To find a negative coterminal angle, we subtract $$2\pi$$ (one full rotation) from the given angle. The given angle is $$\frac{\pi}{2}$$.

$$\text{Negative Coterminal Angle} = \text{Given Angle} - 2\pi$$

Substitute the given angle into the formula:

$$\frac{\pi}{2} - 2\pi$$

Again, convert $$2\pi$$ to $$\frac{4\pi}{2}$$ for common denominator subtraction.

$$\frac{\pi}{2} - \frac{4\pi}{2} = \frac{\pi - 4\pi}{2} = -\frac{3\pi}{2}$$

Alternative answer

Answer:
A positive coterminal angle is $\frac{5\pi}{2}$.
A negative coterminal angle is $-\frac{3\pi}{2}$. Explain
This is a question about coterminal angles . Coterminal angles are like different ways to point to the same spot on a circle, by just adding or subtracting full turns. A full turn on a circle is $2\pi$ radians (or 360 degrees).

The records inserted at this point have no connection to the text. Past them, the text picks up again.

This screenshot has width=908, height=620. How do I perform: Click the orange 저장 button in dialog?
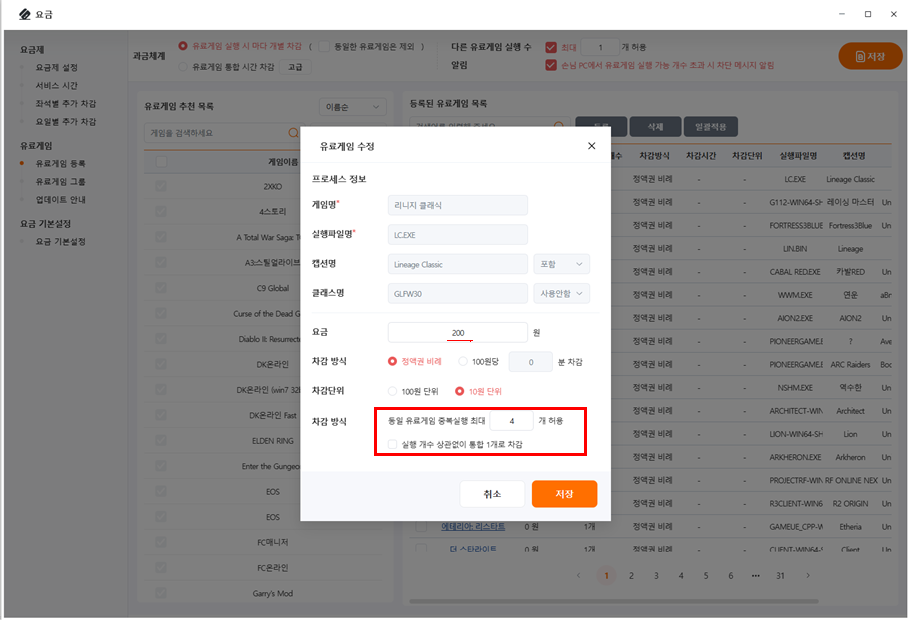coord(564,494)
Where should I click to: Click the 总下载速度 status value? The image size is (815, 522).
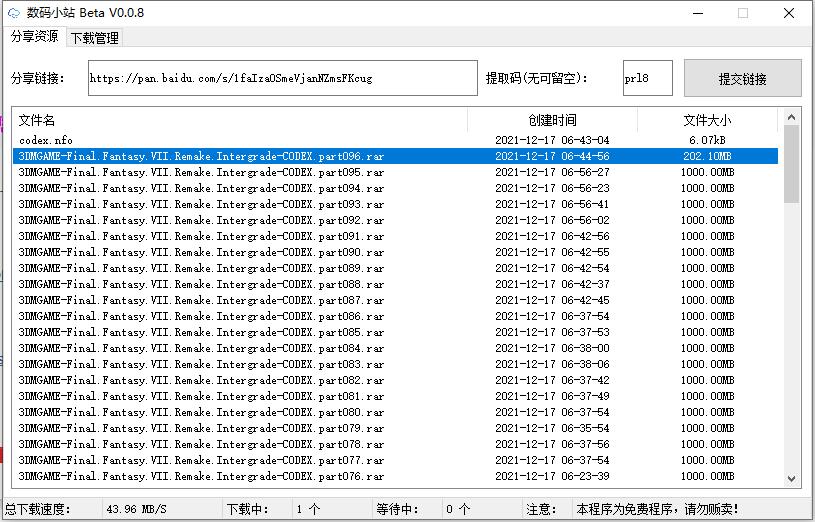(x=136, y=509)
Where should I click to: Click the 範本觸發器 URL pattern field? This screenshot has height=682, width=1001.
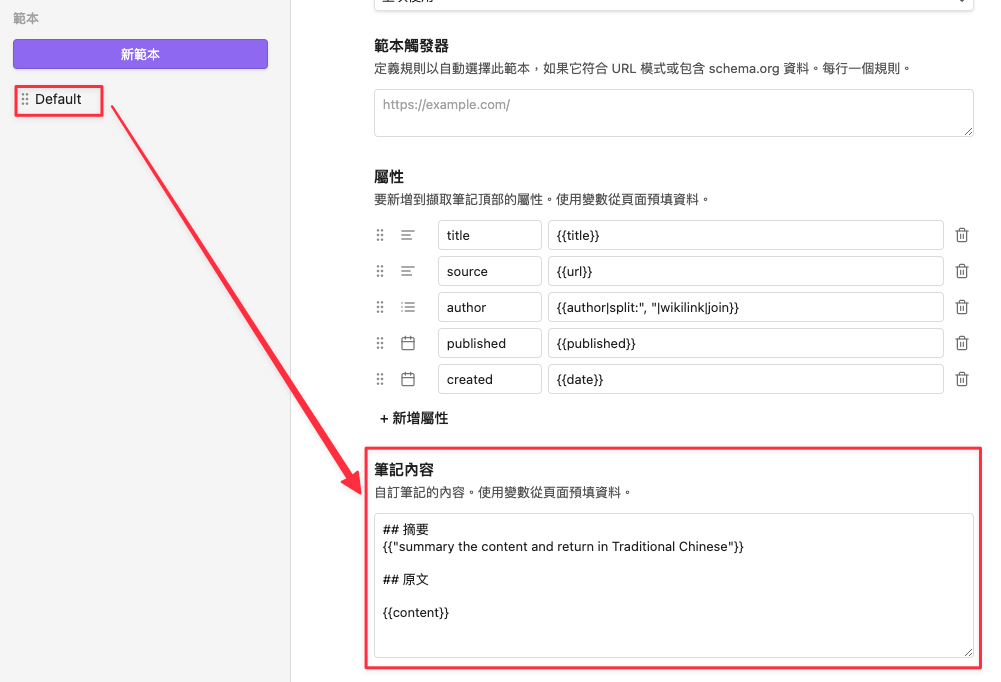[x=672, y=113]
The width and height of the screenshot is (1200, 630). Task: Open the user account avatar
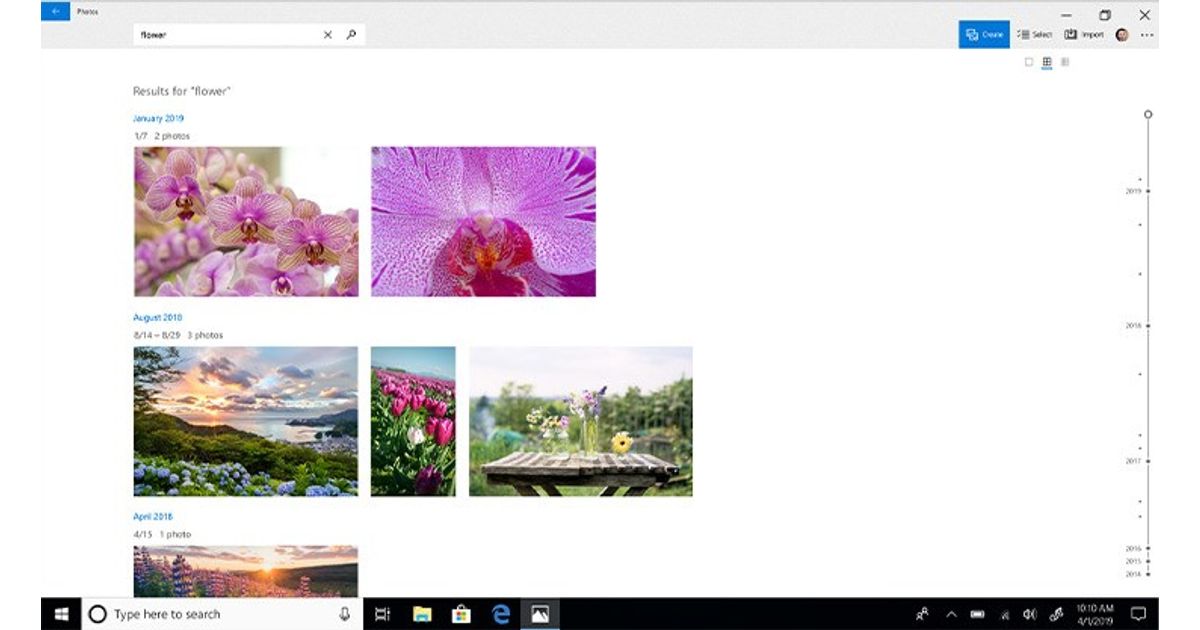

The solving step is:

1. **Understand the idea:** Imagine starting at a specific point on a circle (like the $\frac{\pi}{2}$ mark, which is straight up). If you go around the circle one full time and stop at the same spot, you've found a coterminal angle. A full turn is $2\pi$.

2. **Find a positive coterminal angle:** To find a positive angle that lands in the same spot, we can just add one full turn ($2\pi$) to our starting angle.
So, we calculate $\frac{\pi}{2} + 2\pi$.
To add these, we need a common base. $2\pi$ is the same as $\frac{4\pi}{2}$.
So, $\frac{\pi}{2} + \frac{4\pi}{2} = \frac{5\pi}{2}$. This is a positive angle pointing to the same spot!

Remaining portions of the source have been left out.